When planning that fall-inspired meal, I wanted something equally autumnal to drink before dinner. I thought about rum and apple cider, but that seemed too wintery. Cranberry juice is nice with vodka, but it reminds me of cosmos and some ill-spent nights in college, which makes me feel embarrassed. Apple-flavored vodka and creamy drinks like pumpkin pie-tinis make me want to wretch. Remind me why was I on a fall cocktail kick again?

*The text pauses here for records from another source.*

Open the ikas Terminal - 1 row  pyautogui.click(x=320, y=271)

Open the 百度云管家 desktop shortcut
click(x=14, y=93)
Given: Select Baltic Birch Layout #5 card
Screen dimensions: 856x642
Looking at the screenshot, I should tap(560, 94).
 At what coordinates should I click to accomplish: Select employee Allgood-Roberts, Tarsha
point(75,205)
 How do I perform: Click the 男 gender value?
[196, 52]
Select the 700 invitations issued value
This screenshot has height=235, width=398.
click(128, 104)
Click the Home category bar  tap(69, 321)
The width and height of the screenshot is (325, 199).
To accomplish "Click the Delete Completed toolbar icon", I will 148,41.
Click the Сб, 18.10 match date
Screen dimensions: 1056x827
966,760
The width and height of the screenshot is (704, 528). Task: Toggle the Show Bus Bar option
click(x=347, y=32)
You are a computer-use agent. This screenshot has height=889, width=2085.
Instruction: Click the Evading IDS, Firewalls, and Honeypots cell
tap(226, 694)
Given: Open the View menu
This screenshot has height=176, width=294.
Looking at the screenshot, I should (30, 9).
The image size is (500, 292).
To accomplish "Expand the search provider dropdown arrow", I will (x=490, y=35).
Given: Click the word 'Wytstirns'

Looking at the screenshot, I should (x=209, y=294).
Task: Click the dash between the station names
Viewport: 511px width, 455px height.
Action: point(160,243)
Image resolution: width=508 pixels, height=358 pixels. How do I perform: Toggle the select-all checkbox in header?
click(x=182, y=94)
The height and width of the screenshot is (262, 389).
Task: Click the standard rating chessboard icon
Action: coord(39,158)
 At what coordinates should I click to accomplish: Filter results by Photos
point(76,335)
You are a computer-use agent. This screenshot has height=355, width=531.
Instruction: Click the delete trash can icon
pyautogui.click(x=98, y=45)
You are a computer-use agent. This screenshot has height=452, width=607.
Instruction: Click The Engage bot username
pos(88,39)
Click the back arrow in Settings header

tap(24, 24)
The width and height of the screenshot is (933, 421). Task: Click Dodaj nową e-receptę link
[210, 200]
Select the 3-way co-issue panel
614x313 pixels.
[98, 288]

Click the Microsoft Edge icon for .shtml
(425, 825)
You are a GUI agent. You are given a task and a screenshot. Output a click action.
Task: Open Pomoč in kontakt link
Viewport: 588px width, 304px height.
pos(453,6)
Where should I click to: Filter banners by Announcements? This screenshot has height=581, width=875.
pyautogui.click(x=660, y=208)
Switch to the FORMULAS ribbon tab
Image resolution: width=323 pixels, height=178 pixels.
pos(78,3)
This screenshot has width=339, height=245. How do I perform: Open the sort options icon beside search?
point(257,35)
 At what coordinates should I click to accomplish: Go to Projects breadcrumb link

I was about to throw in the towel and just serve wine, but then I started thinking about spices, especially ginger, which seemed perfect for fall. I could make dark and stormys--ginger beer and rum--but that combination conjured sandy beaches, not fall leaves. A quick search on Epicurious produced a sparkling ginger cocktail recipe, and I was immediately sold. I'll take any flimsy excuse to drink sparkling wine, and this drink is simple. You just take cold, bubbly Prosecco and spike it with a splash of spicy ginger syrup. I also coated the rim of the glass with ginger sugar, for an extra dose of sweetness and heat with each sip. It was the perfect early fall drink, more of a light sweater than a heavy wool blanket.

Sparkling ginger cocktails
I tweaked this recipe from Gourmet by adding ground ginger to the syrup, making it a bit spicier. I also created a faster (and better, I think) ginger sugar by replacing candied ginger with more ground ginger.
(Makes 10 drinks)

3/4 cup water
1/2 cup sliced fresh ginger
3/4 cup sugar
1 to 2 Tbsp. ground ginger
1/2 lemon
2 bottles chilled Prosecco or Cava

Simmer water, fresh ginger, and 1/2 cup sugar in a small saucepan, uncovered, 10 minutes. Remove from heat and let steep 15 minutes. Strain syrup through a sieve into a bowl, discarding solids. Taste and stir in 1 Tbsp. ground ginger, if you'd like it a bit spicier. Chill until cold. Combine 1 Tbsp. ground ginger with 1/4 cup sugar in a small bowl, then spread on a small plate. Run the cut lemon around the rims of each glass, then dip the rims into the ginger sugar. Pour 1 tsp. syrup into each glass and top off with Prosecco.

Perfect with a variety of apples (gala, granny smith, macintosh), cheese (buttermilk blue, sharp cheddar, and goat cheese), honey, and dark bread.